(Beginning of RECORDED DATA)

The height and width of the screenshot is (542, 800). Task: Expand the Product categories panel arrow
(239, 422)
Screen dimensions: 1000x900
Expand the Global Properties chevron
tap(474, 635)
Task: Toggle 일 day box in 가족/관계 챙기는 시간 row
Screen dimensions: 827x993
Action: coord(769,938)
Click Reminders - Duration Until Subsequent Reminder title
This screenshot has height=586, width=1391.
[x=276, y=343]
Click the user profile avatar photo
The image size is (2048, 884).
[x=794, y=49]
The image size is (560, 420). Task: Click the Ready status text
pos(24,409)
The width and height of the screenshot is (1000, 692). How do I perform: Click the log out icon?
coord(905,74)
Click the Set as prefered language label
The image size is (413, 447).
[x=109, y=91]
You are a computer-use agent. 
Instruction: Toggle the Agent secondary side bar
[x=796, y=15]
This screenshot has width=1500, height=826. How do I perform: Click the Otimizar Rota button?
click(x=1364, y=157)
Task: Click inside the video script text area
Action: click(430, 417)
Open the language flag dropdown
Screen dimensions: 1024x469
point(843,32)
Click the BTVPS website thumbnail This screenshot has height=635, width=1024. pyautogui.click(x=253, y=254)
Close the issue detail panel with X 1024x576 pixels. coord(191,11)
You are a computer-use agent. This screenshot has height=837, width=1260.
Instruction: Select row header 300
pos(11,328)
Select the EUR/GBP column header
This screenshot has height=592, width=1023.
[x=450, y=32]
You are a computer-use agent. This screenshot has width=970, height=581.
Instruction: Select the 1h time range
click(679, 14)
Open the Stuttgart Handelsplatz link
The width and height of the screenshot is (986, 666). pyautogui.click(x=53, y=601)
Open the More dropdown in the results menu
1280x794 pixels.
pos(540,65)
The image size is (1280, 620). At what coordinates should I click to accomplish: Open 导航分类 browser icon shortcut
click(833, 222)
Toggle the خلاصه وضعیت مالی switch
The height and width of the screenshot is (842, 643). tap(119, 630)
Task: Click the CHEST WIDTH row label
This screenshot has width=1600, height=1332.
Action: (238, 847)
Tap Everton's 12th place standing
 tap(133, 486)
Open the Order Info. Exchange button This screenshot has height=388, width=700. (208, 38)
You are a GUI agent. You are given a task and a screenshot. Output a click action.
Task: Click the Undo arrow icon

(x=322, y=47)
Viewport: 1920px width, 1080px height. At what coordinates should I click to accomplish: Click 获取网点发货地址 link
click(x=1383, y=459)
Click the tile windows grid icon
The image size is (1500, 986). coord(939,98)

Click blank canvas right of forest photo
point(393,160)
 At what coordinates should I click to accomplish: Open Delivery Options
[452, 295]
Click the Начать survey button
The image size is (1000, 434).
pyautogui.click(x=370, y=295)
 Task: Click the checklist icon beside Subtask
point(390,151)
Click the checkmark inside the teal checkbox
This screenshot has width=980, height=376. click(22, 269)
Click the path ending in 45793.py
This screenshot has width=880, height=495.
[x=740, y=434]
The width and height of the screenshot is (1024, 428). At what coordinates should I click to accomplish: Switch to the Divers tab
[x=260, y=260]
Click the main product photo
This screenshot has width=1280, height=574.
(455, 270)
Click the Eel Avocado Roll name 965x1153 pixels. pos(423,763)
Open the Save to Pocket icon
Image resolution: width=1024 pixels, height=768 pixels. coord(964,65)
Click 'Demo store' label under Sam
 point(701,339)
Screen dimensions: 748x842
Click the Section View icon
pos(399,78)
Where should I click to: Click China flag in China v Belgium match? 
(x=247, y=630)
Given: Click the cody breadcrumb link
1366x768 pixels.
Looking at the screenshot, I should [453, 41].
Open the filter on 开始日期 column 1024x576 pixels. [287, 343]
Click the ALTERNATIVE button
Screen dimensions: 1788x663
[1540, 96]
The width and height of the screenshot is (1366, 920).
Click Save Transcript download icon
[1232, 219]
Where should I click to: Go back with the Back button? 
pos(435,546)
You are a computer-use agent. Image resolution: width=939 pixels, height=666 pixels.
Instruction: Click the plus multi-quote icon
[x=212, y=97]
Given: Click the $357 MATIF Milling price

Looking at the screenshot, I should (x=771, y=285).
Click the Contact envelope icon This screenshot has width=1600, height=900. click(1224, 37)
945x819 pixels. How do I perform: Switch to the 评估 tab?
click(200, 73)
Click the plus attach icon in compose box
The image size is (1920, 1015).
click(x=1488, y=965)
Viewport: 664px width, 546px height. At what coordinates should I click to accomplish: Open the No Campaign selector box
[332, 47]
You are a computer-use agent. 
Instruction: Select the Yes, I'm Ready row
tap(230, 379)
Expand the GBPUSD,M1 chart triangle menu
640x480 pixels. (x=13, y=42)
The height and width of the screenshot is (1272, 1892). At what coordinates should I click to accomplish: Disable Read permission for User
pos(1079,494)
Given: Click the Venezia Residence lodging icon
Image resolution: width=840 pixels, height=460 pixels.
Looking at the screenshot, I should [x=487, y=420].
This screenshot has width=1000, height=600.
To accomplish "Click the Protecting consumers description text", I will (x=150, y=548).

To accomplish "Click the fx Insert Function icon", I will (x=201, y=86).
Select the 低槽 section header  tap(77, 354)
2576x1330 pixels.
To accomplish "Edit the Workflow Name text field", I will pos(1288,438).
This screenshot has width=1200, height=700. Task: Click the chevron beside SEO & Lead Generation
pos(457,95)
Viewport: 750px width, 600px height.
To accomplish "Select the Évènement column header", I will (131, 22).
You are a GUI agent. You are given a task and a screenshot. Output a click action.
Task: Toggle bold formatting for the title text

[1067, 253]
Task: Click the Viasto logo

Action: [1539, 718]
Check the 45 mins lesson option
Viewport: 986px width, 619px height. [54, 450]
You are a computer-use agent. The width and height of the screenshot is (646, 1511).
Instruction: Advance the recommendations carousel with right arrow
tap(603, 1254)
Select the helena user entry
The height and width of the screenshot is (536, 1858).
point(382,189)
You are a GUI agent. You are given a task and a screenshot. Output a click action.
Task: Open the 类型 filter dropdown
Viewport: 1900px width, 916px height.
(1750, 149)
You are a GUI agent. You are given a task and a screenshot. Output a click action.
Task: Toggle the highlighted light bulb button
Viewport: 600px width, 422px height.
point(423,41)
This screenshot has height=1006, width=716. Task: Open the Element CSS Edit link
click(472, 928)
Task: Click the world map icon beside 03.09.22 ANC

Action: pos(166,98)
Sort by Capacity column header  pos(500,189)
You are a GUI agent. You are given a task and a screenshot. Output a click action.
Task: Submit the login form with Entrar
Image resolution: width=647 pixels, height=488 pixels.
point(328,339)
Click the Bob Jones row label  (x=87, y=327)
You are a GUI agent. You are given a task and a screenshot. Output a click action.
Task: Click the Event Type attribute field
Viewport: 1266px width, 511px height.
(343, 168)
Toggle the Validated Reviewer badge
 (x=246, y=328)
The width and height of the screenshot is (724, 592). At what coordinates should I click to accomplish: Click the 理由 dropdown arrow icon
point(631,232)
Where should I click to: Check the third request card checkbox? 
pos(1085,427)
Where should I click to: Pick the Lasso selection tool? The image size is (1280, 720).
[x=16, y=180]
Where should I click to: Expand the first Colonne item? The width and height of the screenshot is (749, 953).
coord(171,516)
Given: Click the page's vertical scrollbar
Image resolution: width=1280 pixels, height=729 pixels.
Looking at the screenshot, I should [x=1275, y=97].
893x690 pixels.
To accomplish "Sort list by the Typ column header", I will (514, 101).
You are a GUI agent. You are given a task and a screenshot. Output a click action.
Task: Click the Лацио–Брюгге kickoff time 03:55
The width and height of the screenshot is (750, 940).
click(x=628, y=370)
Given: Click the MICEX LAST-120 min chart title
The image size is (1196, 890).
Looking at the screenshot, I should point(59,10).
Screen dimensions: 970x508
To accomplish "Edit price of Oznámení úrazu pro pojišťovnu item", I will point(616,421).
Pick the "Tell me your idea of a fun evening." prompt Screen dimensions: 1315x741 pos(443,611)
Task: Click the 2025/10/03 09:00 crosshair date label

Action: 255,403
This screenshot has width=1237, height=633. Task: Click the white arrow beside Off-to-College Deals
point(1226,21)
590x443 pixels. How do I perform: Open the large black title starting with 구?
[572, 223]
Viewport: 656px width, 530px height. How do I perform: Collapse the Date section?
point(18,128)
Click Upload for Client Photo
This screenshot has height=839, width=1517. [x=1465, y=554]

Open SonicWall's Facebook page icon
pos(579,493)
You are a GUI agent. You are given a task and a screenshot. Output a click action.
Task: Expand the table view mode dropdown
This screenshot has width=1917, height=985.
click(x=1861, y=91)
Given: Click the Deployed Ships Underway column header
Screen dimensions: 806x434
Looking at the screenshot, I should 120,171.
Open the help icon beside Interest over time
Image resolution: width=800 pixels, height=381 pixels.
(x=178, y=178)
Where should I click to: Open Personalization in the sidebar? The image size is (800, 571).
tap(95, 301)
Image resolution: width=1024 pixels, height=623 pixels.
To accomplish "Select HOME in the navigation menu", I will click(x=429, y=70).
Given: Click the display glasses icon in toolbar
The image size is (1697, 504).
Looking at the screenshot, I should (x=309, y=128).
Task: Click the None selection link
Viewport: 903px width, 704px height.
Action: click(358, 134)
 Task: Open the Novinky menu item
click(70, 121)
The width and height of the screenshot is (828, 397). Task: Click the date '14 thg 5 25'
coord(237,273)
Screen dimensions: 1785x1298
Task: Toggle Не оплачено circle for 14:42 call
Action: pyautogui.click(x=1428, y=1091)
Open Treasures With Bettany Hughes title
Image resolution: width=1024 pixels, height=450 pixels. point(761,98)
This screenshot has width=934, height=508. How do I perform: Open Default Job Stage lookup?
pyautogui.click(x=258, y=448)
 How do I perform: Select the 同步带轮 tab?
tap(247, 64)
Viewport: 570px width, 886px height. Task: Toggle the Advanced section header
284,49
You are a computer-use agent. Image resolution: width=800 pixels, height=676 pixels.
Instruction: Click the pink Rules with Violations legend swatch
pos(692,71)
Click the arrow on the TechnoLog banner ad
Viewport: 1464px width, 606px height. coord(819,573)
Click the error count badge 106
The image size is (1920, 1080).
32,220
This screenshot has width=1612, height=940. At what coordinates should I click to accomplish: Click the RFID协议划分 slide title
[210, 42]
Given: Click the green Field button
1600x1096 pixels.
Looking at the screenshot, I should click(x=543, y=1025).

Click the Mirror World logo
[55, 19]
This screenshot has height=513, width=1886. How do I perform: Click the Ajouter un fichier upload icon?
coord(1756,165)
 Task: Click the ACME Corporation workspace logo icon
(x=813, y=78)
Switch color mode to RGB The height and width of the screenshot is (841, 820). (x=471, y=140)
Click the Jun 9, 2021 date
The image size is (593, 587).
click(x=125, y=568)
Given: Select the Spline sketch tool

(End of RECORDED DATA)

▶ TASK OBJECTIVE
Out of the data above, give again only the lines starting at the one holding "Click 'Demo store' label under Sam" and ending at the one holding "Open the filter", unchanged.

▶ RESPONSE
Click 'Demo store' label under Sam
 point(701,339)
Screen dimensions: 748x842
Click the Section View icon
pos(399,78)
Where should I click to: Click China flag in China v Belgium match? 
(x=247, y=630)
Given: Click the cody breadcrumb link
1366x768 pixels.
Looking at the screenshot, I should [453, 41].
Open the filter on 开始日期 column 1024x576 pixels. [287, 343]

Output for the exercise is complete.